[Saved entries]
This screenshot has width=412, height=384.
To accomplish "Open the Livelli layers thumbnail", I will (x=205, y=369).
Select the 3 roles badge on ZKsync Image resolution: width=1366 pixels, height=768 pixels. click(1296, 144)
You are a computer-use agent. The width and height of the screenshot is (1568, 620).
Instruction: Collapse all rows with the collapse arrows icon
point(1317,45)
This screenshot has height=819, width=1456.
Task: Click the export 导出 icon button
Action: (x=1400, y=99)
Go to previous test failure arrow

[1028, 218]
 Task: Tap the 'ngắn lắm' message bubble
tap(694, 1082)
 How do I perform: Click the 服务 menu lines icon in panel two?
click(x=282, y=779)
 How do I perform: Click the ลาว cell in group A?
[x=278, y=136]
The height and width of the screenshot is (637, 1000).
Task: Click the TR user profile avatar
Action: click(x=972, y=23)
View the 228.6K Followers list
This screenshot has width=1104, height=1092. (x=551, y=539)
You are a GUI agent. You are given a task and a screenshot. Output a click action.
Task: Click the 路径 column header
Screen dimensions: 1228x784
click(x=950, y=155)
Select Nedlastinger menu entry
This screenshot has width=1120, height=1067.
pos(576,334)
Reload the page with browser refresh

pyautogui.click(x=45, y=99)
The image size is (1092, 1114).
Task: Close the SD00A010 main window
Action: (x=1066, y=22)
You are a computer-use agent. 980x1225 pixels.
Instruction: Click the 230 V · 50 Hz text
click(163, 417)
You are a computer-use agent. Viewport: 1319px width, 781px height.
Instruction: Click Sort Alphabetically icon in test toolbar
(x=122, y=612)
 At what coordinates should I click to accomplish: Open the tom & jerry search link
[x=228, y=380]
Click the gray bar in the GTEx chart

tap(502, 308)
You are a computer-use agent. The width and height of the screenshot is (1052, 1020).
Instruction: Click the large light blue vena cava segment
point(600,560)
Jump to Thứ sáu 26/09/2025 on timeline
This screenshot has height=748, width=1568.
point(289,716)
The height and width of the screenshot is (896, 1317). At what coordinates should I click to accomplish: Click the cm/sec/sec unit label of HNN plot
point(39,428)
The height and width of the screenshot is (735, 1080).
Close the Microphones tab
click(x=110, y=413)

**Brief**
Restate every entry above exactly as it stands.

**Answer to this problem**
This screenshot has width=412, height=384.
To accomplish "Open the Livelli layers thumbnail", I will (x=205, y=369).
Select the 3 roles badge on ZKsync Image resolution: width=1366 pixels, height=768 pixels. click(1296, 144)
You are a computer-use agent. The width and height of the screenshot is (1568, 620).
Instruction: Collapse all rows with the collapse arrows icon
point(1317,45)
This screenshot has height=819, width=1456.
Task: Click the export 导出 icon button
Action: (x=1400, y=99)
Go to previous test failure arrow

[1028, 218]
 Task: Tap the 'ngắn lắm' message bubble
tap(694, 1082)
 How do I perform: Click the 服务 menu lines icon in panel two?
click(x=282, y=779)
 How do I perform: Click the ลาว cell in group A?
[x=278, y=136]
The height and width of the screenshot is (637, 1000).
Task: Click the TR user profile avatar
Action: click(x=972, y=23)
View the 228.6K Followers list
This screenshot has width=1104, height=1092. (x=551, y=539)
You are a GUI agent. You are given a task and a screenshot. Output a click action.
Task: Click the 路径 column header
Screen dimensions: 1228x784
click(x=950, y=155)
Select Nedlastinger menu entry
This screenshot has width=1120, height=1067.
pos(576,334)
Reload the page with browser refresh

pyautogui.click(x=45, y=99)
The image size is (1092, 1114).
Task: Close the SD00A010 main window
Action: (x=1066, y=22)
You are a computer-use agent. 980x1225 pixels.
Instruction: Click the 230 V · 50 Hz text
click(163, 417)
You are a computer-use agent. Viewport: 1319px width, 781px height.
Instruction: Click Sort Alphabetically icon in test toolbar
(x=122, y=612)
 At what coordinates should I click to accomplish: Open the tom & jerry search link
[x=228, y=380]
Click the gray bar in the GTEx chart

tap(502, 308)
You are a computer-use agent. The width and height of the screenshot is (1052, 1020).
Instruction: Click the large light blue vena cava segment
point(600,560)
Jump to Thứ sáu 26/09/2025 on timeline
This screenshot has height=748, width=1568.
point(289,716)
The height and width of the screenshot is (896, 1317). At what coordinates should I click to accomplish: Click the cm/sec/sec unit label of HNN plot
point(39,428)
The height and width of the screenshot is (735, 1080).
Close the Microphones tab
click(x=110, y=413)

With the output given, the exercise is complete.